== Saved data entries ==
──────────

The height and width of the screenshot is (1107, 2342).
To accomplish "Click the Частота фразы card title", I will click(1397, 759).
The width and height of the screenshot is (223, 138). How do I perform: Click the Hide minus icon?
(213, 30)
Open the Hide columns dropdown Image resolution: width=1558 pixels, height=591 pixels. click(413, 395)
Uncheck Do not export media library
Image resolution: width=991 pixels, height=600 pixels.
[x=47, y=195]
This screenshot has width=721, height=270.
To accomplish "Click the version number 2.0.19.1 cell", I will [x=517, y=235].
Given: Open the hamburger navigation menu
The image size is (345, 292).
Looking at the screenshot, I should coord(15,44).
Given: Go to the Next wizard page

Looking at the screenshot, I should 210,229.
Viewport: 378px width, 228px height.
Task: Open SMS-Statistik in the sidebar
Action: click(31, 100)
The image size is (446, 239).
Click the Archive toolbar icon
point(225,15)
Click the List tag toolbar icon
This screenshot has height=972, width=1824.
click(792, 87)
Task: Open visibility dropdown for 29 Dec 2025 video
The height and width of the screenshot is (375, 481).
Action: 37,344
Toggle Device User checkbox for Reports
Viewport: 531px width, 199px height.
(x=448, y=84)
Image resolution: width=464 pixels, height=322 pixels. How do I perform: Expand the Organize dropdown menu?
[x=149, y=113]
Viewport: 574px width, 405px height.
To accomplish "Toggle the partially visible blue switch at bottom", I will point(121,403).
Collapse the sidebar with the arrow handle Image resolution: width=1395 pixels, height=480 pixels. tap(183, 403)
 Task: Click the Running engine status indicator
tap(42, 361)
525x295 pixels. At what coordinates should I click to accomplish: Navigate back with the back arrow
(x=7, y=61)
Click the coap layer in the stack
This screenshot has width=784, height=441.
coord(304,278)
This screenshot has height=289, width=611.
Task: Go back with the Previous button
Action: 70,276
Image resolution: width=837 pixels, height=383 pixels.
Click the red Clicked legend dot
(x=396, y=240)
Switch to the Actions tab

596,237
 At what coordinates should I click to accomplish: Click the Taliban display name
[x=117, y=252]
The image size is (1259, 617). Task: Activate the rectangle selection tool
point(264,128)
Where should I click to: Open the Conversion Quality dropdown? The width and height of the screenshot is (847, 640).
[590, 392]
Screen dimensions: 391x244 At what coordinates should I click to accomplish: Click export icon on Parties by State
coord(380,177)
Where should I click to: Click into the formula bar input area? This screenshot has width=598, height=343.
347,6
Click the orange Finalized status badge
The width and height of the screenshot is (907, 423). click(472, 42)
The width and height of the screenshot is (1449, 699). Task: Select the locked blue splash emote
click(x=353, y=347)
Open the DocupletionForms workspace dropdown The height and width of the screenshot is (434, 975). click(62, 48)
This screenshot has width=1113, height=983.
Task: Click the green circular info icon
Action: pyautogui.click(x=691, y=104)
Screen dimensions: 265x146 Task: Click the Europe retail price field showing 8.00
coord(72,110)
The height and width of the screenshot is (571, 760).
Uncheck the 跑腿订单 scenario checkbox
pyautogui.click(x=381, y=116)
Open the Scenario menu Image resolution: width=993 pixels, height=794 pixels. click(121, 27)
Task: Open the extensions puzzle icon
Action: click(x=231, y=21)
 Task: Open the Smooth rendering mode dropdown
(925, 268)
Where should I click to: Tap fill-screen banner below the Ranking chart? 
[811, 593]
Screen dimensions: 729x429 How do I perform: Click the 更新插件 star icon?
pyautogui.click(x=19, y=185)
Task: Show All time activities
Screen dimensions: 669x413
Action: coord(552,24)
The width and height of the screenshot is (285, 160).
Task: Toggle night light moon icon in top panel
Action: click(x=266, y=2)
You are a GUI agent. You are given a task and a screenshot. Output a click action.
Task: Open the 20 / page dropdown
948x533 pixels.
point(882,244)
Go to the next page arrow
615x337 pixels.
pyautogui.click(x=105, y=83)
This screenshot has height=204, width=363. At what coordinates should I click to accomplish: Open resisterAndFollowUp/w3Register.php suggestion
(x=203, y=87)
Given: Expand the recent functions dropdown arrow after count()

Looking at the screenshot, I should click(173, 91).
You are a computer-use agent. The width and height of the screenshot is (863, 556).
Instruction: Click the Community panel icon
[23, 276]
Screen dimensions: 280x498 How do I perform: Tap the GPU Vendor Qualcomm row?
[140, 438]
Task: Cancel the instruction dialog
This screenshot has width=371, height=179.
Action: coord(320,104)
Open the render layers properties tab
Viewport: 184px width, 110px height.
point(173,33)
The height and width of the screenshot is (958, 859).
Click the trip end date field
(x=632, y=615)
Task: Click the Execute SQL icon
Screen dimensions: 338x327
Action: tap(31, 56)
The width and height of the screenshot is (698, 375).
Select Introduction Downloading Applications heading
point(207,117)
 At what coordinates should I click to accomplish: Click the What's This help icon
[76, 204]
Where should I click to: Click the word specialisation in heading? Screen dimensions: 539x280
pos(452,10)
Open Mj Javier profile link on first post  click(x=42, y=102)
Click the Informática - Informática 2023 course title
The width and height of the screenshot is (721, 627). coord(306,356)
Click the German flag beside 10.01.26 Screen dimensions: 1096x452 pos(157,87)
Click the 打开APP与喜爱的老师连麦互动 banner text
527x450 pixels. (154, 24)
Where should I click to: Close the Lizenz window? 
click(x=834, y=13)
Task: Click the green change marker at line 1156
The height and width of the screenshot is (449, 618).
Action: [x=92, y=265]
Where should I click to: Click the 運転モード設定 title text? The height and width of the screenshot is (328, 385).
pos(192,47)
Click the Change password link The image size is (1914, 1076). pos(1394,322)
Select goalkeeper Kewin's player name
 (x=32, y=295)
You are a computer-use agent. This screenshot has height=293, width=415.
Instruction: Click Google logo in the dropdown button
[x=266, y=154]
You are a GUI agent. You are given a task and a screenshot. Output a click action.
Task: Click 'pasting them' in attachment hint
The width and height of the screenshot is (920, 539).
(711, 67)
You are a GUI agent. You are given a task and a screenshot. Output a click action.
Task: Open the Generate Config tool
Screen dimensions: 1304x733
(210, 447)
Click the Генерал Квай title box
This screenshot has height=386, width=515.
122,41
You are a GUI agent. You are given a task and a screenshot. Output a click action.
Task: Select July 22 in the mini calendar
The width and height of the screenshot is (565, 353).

──────────

== WORK INSTRUCTION ==
Within the entries above, how many lines include the word "link"? Respond with the number only.

== EXPECTED ANSWER ==
2